Bonus famiglia 2026: quali agevolazioni sono disponibili

Genitori e due figli al tavolo di casa con un salvadanaio, documenti e uno zaino scolastico

I bonus famiglia 2026 comprendono contributi per i figli, rimborsi per il nido, sostegni alla maternità e agevolazioni sulle utenze. Non esiste un unico bonus da richiedere: ogni misura ha destinatari, importi e procedure differenti. Per capire quali aiuti possono entrare nel bilancio domestico bisogna partire dall’età dei figli, dalla situazione lavorativa e dall’ISEE utilizzato per la singola prestazione.
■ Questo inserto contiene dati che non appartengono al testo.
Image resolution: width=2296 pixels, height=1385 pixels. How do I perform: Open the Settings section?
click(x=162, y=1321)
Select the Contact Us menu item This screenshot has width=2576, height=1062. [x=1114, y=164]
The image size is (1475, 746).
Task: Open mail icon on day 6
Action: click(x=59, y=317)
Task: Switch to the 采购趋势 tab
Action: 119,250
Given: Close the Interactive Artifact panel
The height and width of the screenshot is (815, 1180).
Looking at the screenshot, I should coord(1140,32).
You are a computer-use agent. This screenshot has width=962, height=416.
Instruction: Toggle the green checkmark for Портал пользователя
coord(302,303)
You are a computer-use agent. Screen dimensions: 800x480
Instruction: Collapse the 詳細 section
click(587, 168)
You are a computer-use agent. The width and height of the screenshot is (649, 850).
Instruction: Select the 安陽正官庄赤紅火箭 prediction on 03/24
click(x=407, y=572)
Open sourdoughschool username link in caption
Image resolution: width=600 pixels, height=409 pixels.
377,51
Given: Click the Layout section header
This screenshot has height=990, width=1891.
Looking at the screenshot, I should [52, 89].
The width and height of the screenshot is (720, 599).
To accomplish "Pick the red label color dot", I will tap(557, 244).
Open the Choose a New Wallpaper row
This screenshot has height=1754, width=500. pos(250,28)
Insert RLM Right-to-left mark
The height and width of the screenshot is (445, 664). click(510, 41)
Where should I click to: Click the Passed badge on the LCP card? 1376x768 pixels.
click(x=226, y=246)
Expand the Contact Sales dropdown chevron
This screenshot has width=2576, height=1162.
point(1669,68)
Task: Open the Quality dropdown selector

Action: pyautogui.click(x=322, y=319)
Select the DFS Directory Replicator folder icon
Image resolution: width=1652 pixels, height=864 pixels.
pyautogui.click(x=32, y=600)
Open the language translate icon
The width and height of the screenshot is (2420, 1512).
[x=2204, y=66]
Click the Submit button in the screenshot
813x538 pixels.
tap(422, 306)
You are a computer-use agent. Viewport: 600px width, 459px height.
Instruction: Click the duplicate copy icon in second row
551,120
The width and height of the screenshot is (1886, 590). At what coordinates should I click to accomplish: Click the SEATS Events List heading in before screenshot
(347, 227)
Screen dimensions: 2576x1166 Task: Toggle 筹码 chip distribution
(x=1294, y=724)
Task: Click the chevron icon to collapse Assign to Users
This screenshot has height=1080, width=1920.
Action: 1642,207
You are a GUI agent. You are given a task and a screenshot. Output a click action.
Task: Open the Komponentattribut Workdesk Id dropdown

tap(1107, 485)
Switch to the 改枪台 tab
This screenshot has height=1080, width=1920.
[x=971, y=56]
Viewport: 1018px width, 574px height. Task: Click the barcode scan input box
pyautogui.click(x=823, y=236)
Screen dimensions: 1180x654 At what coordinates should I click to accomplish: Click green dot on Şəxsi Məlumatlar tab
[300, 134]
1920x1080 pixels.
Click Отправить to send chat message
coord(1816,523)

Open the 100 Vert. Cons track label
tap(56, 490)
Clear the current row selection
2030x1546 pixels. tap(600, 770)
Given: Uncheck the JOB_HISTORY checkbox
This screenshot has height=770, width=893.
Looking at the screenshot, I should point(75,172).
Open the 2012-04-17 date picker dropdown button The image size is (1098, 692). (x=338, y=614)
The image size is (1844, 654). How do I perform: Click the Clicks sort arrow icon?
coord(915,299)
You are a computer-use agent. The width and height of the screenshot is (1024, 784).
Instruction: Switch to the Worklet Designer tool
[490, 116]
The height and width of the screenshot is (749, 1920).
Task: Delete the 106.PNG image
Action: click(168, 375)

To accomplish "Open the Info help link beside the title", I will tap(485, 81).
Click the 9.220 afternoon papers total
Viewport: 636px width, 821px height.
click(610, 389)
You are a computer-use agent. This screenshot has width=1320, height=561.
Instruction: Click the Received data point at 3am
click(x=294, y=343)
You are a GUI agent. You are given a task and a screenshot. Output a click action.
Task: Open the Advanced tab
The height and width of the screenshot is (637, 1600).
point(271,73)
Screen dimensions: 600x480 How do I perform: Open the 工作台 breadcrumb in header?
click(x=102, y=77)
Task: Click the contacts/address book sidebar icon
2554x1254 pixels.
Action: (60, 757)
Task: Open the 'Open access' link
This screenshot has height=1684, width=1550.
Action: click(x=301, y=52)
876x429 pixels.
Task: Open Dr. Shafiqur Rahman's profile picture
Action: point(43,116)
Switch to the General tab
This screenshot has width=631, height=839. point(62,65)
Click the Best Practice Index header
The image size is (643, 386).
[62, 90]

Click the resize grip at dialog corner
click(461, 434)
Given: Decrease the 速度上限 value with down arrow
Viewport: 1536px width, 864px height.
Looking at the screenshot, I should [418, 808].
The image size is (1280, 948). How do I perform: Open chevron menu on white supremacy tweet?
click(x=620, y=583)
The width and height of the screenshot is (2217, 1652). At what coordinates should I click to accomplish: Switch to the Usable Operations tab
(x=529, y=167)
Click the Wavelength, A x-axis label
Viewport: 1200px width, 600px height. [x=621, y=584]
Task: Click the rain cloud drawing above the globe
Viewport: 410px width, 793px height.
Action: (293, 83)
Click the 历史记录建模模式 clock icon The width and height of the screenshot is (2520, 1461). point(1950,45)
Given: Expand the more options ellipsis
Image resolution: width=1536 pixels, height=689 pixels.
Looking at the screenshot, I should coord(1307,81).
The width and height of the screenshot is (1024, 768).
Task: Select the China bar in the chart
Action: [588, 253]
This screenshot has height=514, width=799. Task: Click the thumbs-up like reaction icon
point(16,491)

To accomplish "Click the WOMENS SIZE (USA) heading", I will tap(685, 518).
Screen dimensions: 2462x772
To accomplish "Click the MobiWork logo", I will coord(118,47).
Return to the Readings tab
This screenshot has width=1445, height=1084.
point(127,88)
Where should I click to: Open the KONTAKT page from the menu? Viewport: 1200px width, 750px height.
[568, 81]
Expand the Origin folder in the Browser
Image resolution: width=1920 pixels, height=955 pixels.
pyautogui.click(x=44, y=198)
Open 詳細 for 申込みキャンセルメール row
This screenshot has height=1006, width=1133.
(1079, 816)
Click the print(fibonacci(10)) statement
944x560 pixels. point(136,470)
Questa guida, aggiornata all’8 settembre 2026 sulla base delle informazioni pubblicate da INPS, ARERA e Ministero del Lavoro, raccoglie le principali agevolazioni nazionali. L’obiettivo è aiutare le famiglie a individuare le richieste pertinenti, senza confondere gli importi massimi con somme garantite a tutti.

Genitori e due figli al tavolo di casa con un salvadanaio, documenti e uno zaino scolastico

Bonus famiglia 2026: da dove partire con l’ISEE

La prima verifica riguarda la Dichiarazione sostitutiva unica, o DSU, necessaria per ottenere l’attestazione ISEE. Un indicatore aggiornato può incidere sia sul diritto al contributo sia sul suo valore. Prima di presentare una domanda, controlla anche eventuali omissioni o difformità nell’attestazione.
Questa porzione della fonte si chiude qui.